Tamara straightened slowly from the floor. She was surprised by the unexpected compliment. And undeniably pleased.
“Thanks,” she said. “So did you.”
“Gracias.” Victor paused for a moment. “We make a good team.”
Something foreign fluttered in her belly. “Yeah,” she agreed softly, “we do. Shocking, isn’t it?”
He gave a low chuckle. “Yeah.”
A long silence fell between them.
Tamara found herself holding her breath, waiting for him to say more. When he didn’t, she rose from the bench, grabbed her backpack from the locker and swung the door shut. As she started from the room, she tossed over her shoulder, “I’ll see you tom—”
“Wait up. I’ll walk you outside.”
She turned to watch as Victor emerged from behind the row of lockers. He’d changed into a blue T-shirt and dark jeans that rode low on his hips and clung to his strong, muscular thighs. His duffel bag was slung over his back, while a gleaming black helmet was tucked beneath his arm.
He sauntered toward her, exuding such raw magnetism that Tamara’s mouth ran dry.
When he reached her, she noticed two things at once: the color of his T-shirt brought out the piercing blue of his eyes, and his hair had gotten tousled when he’d put on his clothes. She had an overwhelming urge to reach up and slide her fingers through the thick, wavy locks to see if they felt as soft as they looked.
“Ready?” Victor asked her.
She glanced away quickly. “Sure. Let’s go.”
They left the locker room and headed down the corridor toward the nearest exit. The hospital was so quiet, the chaos from that morning’s school bus accident almost seemed like a distant memory. But Tamara knew she’d never forget it. She and Victor had saved a sixteen-year-old girl from dying today. No matter how many years she practiced medicine, or how many more lives she saved, Tamara hoped she’d never take a single miracle for granted.

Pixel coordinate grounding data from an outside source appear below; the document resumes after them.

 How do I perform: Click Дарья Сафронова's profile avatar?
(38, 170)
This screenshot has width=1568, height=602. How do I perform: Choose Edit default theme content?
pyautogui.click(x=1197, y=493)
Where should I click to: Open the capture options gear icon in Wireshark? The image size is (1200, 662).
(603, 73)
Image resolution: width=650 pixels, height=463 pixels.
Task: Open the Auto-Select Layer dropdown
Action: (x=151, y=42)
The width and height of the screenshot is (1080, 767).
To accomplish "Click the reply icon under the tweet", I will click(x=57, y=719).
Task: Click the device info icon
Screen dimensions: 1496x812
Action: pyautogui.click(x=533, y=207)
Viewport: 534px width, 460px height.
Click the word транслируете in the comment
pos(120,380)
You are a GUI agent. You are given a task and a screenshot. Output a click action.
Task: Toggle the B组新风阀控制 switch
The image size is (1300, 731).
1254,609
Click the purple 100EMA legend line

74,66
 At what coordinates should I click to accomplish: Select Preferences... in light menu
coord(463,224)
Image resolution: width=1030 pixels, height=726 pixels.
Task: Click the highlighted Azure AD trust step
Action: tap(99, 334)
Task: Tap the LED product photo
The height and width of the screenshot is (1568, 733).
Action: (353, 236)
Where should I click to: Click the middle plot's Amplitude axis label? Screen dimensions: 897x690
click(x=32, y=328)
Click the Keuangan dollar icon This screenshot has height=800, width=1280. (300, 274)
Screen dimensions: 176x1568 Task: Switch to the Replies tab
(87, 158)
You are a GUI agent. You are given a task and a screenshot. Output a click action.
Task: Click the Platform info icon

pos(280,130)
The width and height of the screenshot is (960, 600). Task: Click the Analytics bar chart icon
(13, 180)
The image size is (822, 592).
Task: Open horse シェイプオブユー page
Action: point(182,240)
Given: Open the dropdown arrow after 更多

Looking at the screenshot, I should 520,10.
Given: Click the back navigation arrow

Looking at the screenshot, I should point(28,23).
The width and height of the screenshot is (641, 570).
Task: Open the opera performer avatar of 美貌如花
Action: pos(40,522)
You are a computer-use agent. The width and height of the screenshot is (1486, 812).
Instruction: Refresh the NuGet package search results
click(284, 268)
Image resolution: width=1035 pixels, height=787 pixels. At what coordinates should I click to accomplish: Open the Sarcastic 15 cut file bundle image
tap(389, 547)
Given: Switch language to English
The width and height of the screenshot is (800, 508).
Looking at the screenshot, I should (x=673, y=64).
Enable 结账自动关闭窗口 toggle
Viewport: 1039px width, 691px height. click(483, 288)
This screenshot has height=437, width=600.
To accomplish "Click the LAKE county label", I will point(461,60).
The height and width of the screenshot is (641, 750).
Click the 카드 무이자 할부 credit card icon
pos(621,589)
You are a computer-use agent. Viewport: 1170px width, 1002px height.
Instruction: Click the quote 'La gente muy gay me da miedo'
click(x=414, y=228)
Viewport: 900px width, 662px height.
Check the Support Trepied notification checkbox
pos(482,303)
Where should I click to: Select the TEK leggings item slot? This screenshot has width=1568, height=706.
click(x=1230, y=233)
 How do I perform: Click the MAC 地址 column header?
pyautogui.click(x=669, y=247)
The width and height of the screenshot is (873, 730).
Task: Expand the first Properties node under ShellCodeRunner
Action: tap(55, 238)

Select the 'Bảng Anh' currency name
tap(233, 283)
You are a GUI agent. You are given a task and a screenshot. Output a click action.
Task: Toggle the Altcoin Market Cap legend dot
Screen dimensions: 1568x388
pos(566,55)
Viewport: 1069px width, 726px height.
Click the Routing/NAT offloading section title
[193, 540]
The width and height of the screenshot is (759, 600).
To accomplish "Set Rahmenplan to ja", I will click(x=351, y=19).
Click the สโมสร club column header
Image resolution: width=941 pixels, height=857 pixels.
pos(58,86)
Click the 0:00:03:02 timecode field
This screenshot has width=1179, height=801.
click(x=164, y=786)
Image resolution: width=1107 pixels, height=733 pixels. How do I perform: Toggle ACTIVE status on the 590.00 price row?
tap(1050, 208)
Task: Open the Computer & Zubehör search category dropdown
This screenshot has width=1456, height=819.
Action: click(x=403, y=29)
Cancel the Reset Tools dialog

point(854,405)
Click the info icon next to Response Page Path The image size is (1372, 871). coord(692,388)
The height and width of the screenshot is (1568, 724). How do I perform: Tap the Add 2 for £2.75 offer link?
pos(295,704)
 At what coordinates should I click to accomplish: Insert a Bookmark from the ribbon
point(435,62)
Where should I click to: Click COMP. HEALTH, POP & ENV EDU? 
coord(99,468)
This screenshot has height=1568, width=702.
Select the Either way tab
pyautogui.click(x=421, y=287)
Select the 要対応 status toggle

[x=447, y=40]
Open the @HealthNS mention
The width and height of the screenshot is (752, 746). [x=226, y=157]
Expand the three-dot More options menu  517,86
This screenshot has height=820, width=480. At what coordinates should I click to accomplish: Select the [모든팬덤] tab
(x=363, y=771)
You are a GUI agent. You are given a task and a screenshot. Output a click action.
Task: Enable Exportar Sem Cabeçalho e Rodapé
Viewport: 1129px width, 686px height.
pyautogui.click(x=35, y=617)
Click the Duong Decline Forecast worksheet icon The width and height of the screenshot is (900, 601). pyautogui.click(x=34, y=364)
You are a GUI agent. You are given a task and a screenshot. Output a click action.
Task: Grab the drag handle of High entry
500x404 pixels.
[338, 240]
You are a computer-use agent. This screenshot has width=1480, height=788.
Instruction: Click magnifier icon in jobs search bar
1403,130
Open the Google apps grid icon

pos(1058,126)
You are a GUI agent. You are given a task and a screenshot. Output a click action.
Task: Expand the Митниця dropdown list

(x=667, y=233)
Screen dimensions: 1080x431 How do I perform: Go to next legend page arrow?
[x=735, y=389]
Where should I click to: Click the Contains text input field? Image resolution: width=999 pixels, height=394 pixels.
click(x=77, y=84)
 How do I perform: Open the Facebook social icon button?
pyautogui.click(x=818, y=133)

As she and Victor neared the sliding glass doors that led to the parking lot, they saw that it was raining outside. No, not just raining. Pouring.
“Oh, no,” Tamara groaned, dreading the fifteen-minute walk to her studio apartment in the torrential downpour. “I didn’t bring my umbrella to work this morning.”
“I don’t think it’d do you much good,” Victor muttered grimly, his heavy brows furrowed as he observed the slanted sheets of rain falling from the night sky. “You’d be soaked to the bone by the time you got halfway home.”
“I know.” Tamara frowned, eyeing the helmet under his arm. “You probably wouldn’t fare much better on your bike.”
“Probably not.” But he looked like he wanted to try anyway.
She heaved a sigh. “This really sucks. I don’t even remember the forecast calling for rain.”
“I wouldn’t know. I never listen to weather forecasts.”
Tamara’s mouth curved wryly. “Why doesn’t that surprise me?”
Victor cocked a brow at her. “Meaning?”
“Meaning that you—” The rest of her reply was drowned out by a sharp clap of thunder that rattled the building and made the overhead lights flicker.
She and Victor stared at each other.
“Looks like we’re gonna have to wait out the storm,” he said.
Tamara nodded reluctantly. “Looks like.”
Victor glanced around the quiet reception area, then said abruptly, “Come on.”
Tamara frowned at him. “Where?”
“Just follow me.” He started off down the hallway.
When she remained where she was, he glanced over his shoulder at her. “If anyone sees that we’re still hanging around the hospital, we’re gonna get drafted into pulling another shift.”
He was right.
“Say no more,” Tamara muttered, hurrying after him.